In conclusion, luminous flux is an important measure of the effectiveness of light sources, and it takes into account the sensitivity of the human eye to different wavelengths of light. While it is not a direct measure of brightness, it can be used by consumers to compare different light bulbs and to estimate the amount of light they will produce.
Examples
Light is an incredibly powerful force in our world, illuminating everything from the tiniest crevices to the vast expanse of the night sky. But have you ever stopped to consider just how much light is being produced by different sources? The answer lies in luminous flux, a measurement of the total amount of light energy emitted by a source.
To put it simply, luminous flux is like the amount of water flowing through a pipe – the bigger the pipe, the more water can flow through it. Similarly, the more energy that a light source emits, the higher its luminous flux will be.
Let's take a look at some examples of different light sources and their corresponding luminous flux. At the bottom of the list, we have a 37 mW "Superbright" white LED, with a luminous flux of just 0.20. In contrast, a 400 W metal-halide lamp has a luminous flux of 40,000 – that's 200,000 times brighter than the LED!
In between those two extremes, we have a wide range of sources, from a 15 mW green laser with a luminous flux of 8.4, to a kerosene lantern with a luminous flux of 100. A 1 W high-output white LED has a luminous flux of 25-120, depending on the specific model, while a 40 W incandescent bulb at 230 volts emits 325 lumens.

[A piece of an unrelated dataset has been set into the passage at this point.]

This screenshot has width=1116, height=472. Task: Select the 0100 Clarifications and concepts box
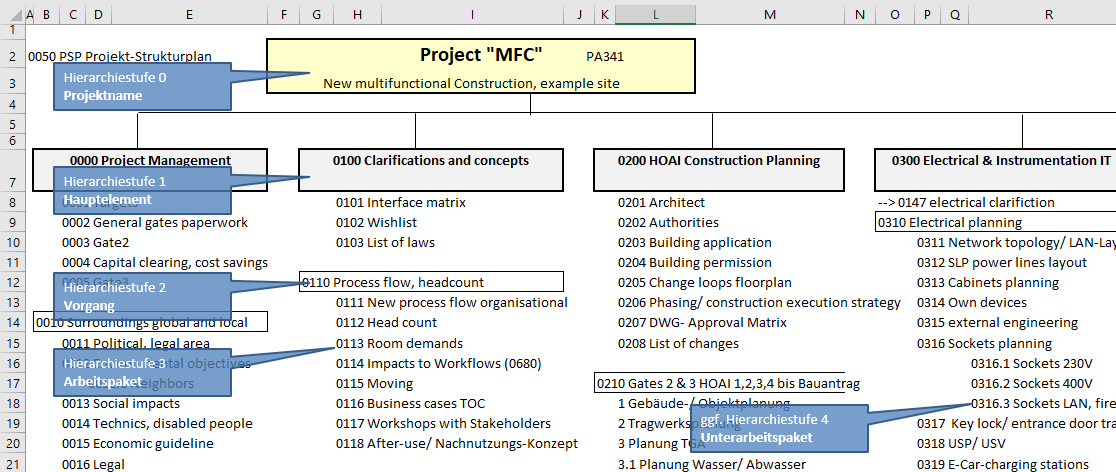[x=431, y=167]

Moving up the scale, we have a 7 W high-output white LED with a luminous flux of 450, and a 6 W COB filament LED lamp with a luminous flux of 600. An 18 W fluorescent lamp emits 1250 lumens, while a 100 W incandescent bulb has a luminous flux of 1750.

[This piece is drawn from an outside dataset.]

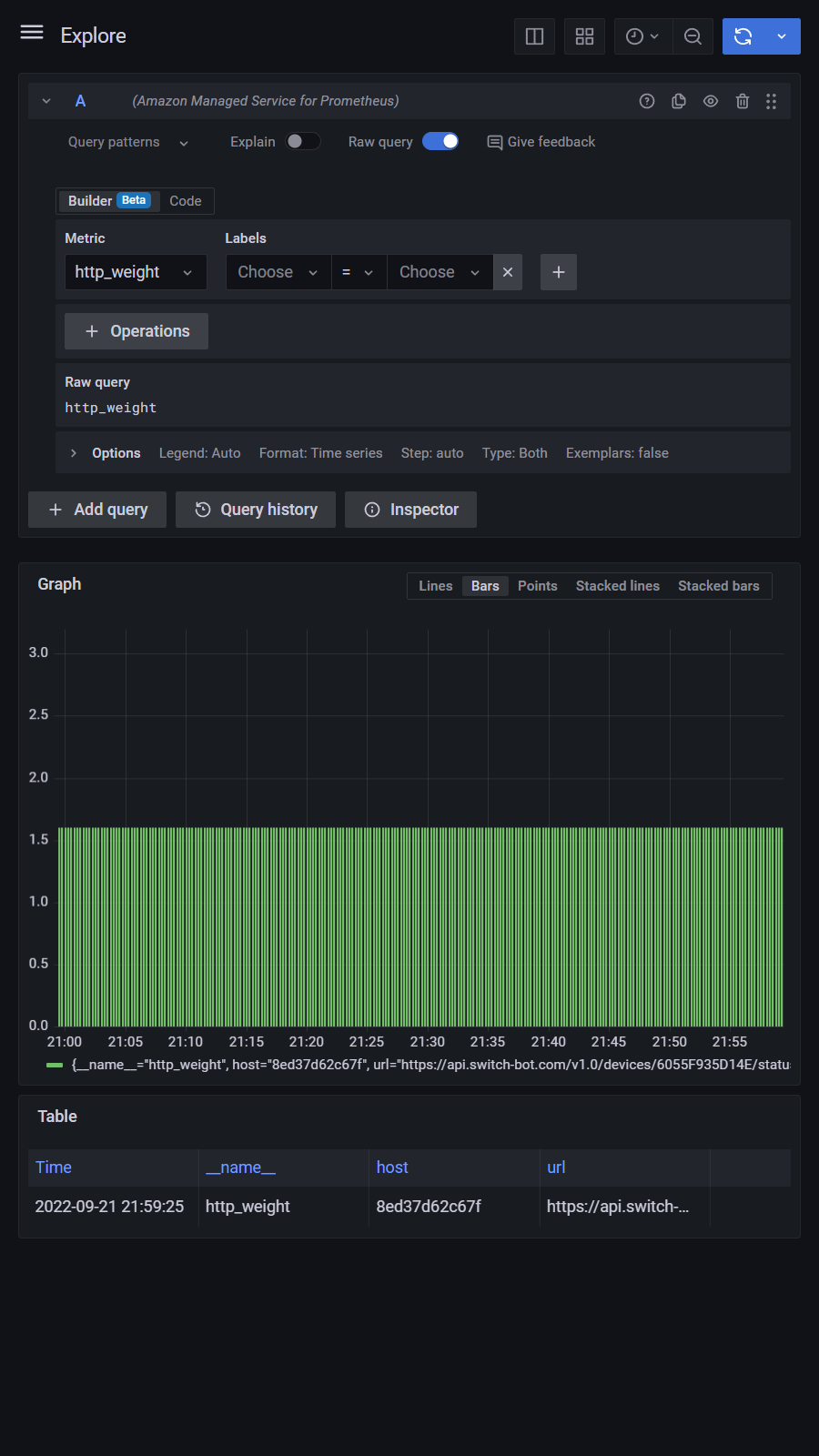Click the run query refresh icon
The width and height of the screenshot is (819, 1456).
tap(743, 36)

At the top end of the scale, we have some truly impressive numbers. A 40 W fluorescent lamp emits 2800 lumens, while a 35 W xenon bulb can produce anywhere from 2200 to 3200 lumens, depending on the specific model. A 100 W fluorescent lamp emits a whopping 8000 lumens, while a 127 W low-pressure sodium vapor lamp has a luminous flux of 25,000.
Finally, we come to the 400 W metal-halide lamp, the brightest source on our list with a luminous flux of 40,000. To put that in perspective, it would take over 200,000 Superbright white LEDs to produce the same amount of light!
Of course, it's important to note that these values are given for newly manufactured sources. The output from many sources decreases significantly over their lifetime, so it's important to choose high-quality, long-lasting light sources to ensure that your space stays well-lit and energy-efficient.